>> Begin Source excerpt

= Well-formedness =

In linguistics, conformity with grammar

In linguistics, well-formedness is the quality of a clause, word, or other linguistic element that conforms to the grammar of the language of which it is a part. Well-formed words or phrases are grammatical, meaning they obey all relevant rules of grammar. In contrast, a form that violates some grammar rule is ill-formed and does not constitute a part of the language.

A word may be phonologically well-formed, meaning it conforms to the sound pattern of the language. For example, the nonce word wug coined by Jean Berko Gleason is phonologically well-formed, so informants are able to pluralize it regularly. A word, phrase, clause, or utterance may be grammatically well-formed, meaning it obeys the rules of morphology and syntax. A semantically well-formed utterance or sentence is one that is meaningful. Grammatical well-formedness and semantic well-formedness do not always coincide. For example, the following sentence is grammatically well-formed, but has no clear meaning.
Colorless green ideas sleep furiously.

>> End Source excerpt
>> Begin Supplied material

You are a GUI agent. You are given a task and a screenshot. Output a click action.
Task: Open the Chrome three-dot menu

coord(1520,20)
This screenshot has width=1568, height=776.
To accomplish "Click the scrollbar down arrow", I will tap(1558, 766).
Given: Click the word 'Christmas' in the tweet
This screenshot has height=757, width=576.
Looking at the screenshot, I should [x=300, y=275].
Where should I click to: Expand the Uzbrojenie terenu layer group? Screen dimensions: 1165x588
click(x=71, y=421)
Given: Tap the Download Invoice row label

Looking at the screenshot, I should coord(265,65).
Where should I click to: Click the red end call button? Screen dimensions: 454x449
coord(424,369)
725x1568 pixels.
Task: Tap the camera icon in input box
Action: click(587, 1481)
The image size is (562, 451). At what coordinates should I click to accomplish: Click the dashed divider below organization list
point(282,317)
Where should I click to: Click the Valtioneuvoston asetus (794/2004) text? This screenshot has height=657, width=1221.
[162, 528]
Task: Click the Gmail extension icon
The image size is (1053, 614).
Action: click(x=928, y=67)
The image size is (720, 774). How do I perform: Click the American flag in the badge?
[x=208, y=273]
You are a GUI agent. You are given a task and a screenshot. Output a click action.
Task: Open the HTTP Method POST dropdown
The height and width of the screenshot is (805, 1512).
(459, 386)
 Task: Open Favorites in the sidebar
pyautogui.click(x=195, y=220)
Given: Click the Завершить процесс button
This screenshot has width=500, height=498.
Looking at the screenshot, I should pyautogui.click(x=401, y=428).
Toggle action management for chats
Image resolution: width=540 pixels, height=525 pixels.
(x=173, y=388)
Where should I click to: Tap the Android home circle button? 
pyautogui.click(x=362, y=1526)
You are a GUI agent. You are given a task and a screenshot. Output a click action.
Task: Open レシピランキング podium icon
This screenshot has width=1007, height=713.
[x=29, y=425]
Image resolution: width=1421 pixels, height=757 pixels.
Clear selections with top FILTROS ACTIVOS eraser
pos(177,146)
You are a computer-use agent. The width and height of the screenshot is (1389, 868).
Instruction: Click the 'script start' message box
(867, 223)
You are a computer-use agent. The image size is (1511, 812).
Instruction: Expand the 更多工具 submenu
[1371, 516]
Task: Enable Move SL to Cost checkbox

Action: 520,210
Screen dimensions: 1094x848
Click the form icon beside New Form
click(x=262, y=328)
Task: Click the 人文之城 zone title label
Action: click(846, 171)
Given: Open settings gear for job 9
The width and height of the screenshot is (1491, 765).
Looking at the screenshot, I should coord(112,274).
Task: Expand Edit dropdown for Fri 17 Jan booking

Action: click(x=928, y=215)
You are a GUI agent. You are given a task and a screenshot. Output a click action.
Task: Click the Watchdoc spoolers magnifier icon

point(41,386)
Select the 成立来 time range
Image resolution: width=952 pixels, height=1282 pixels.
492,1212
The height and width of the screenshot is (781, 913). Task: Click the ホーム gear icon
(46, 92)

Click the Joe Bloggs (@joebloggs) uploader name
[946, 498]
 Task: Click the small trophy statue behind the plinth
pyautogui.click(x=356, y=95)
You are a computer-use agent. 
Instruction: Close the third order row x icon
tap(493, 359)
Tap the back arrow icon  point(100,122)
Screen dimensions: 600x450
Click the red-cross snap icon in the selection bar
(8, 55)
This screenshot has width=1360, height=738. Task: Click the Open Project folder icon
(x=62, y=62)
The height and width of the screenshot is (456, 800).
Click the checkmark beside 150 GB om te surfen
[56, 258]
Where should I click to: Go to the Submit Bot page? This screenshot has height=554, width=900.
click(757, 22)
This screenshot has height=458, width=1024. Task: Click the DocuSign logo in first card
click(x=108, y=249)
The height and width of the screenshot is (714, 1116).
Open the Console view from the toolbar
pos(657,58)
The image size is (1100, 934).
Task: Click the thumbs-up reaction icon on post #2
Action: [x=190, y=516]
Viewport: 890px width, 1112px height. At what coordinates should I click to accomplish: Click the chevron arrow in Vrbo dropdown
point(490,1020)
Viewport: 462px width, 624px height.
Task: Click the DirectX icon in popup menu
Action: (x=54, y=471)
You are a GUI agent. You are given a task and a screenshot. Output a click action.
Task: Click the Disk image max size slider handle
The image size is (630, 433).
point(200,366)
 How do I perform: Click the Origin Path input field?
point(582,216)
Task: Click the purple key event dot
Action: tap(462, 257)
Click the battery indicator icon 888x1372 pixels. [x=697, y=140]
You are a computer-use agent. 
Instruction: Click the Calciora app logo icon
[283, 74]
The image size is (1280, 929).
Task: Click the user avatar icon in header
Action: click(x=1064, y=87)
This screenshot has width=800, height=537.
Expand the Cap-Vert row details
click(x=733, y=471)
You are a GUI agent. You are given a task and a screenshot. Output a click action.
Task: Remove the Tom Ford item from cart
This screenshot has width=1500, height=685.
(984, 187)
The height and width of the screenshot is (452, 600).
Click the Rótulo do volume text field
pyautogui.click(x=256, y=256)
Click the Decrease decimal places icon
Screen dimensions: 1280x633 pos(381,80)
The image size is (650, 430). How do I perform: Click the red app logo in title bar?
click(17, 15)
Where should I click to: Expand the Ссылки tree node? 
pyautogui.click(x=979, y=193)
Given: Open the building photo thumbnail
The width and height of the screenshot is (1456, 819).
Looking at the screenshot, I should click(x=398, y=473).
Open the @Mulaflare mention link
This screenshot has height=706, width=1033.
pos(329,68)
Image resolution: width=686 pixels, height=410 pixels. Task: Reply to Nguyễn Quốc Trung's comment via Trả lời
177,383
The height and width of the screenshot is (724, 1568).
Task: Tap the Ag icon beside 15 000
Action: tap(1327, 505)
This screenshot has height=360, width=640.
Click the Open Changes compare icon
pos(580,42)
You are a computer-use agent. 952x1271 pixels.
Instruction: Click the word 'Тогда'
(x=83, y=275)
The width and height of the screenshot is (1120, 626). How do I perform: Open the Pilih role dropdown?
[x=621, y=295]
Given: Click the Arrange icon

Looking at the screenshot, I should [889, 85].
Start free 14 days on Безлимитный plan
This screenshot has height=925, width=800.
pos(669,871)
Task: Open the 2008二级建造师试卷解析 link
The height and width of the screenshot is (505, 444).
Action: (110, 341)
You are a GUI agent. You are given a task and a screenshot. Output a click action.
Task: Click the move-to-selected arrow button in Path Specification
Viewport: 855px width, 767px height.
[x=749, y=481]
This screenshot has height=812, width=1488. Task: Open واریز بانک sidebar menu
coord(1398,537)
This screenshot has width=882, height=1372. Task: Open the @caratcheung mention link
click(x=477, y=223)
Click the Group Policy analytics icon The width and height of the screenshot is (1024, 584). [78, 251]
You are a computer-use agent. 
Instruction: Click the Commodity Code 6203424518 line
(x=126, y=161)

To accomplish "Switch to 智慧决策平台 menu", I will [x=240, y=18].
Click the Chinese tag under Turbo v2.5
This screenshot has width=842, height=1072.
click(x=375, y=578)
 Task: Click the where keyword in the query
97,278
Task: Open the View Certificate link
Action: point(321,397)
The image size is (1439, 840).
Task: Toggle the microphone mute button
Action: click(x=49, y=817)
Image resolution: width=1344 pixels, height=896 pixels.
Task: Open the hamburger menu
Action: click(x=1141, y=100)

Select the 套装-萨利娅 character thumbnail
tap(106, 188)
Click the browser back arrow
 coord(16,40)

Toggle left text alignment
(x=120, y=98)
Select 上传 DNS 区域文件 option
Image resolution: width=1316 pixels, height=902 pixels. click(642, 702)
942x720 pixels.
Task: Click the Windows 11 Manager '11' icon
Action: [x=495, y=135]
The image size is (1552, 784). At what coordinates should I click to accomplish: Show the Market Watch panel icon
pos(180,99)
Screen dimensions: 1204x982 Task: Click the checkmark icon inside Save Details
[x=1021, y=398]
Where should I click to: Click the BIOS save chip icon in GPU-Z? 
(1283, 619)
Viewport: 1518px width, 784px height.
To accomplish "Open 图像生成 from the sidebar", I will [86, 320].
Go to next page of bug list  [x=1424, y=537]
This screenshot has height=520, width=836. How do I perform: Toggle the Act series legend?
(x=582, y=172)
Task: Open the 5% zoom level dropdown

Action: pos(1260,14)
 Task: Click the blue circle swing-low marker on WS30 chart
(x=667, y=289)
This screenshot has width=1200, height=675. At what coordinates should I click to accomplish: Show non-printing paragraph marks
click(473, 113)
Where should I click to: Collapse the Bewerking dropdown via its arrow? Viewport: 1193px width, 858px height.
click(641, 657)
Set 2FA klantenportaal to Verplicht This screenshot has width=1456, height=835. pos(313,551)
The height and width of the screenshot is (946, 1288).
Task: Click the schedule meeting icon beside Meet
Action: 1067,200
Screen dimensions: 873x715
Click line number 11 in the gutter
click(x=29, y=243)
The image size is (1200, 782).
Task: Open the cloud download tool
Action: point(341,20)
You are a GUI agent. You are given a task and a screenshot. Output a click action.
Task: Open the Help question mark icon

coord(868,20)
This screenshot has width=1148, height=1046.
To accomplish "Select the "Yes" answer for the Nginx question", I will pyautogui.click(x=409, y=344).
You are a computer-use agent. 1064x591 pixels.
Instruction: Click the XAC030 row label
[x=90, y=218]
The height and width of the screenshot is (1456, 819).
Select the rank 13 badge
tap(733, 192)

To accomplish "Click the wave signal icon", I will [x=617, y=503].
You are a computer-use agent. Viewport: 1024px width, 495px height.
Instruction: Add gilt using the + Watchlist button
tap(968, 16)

>> End Supplied material

__What this exercise asks__.
1) According to the well-formedness passage, who coined the nonce word wug?
2) Extend the well-formedness passage by writing what comes after its final line.

__Exercise responses__.
1) Jean Berko Gleason

2)
The concept of well-formedness was developed in generative grammar during the twentieth century. Sometimes native speakers of a language do not agree whether a particular word, phrase, or clause is well-formed. This problem of gradient well-formedness, uncertainty about the well-formedness of a particular example, is a problem for generative linguistics, which assumes that grammar follows some universal patterns that should not vary among speakers.

==Gradient well-formedness==
Gradient well-formedness is a problem that arises in the analysis of data in generative linguistics, in which a linguistic entity is neither completely grammatical nor completely ungrammatical. A native speaker may judge a word, phrase, or pronunciation as "not quite right" or "almost there," rather than dismissing it as completely unacceptable or fully accepting it as well-formed. Thus, the acceptability of the given entity lies on a "gradient" between well-formedness and ill-formedness. Some generative linguists think that ill-formedness might be strictly additive, thus trying to figure out universal constraints by acquiring scalar grammaticality judgments from informants. Generally, however, gradient well-formedness is considered an unsolved problem in generative linguistics.

==See also==
- Accidental gap
- Constituent (linguistics)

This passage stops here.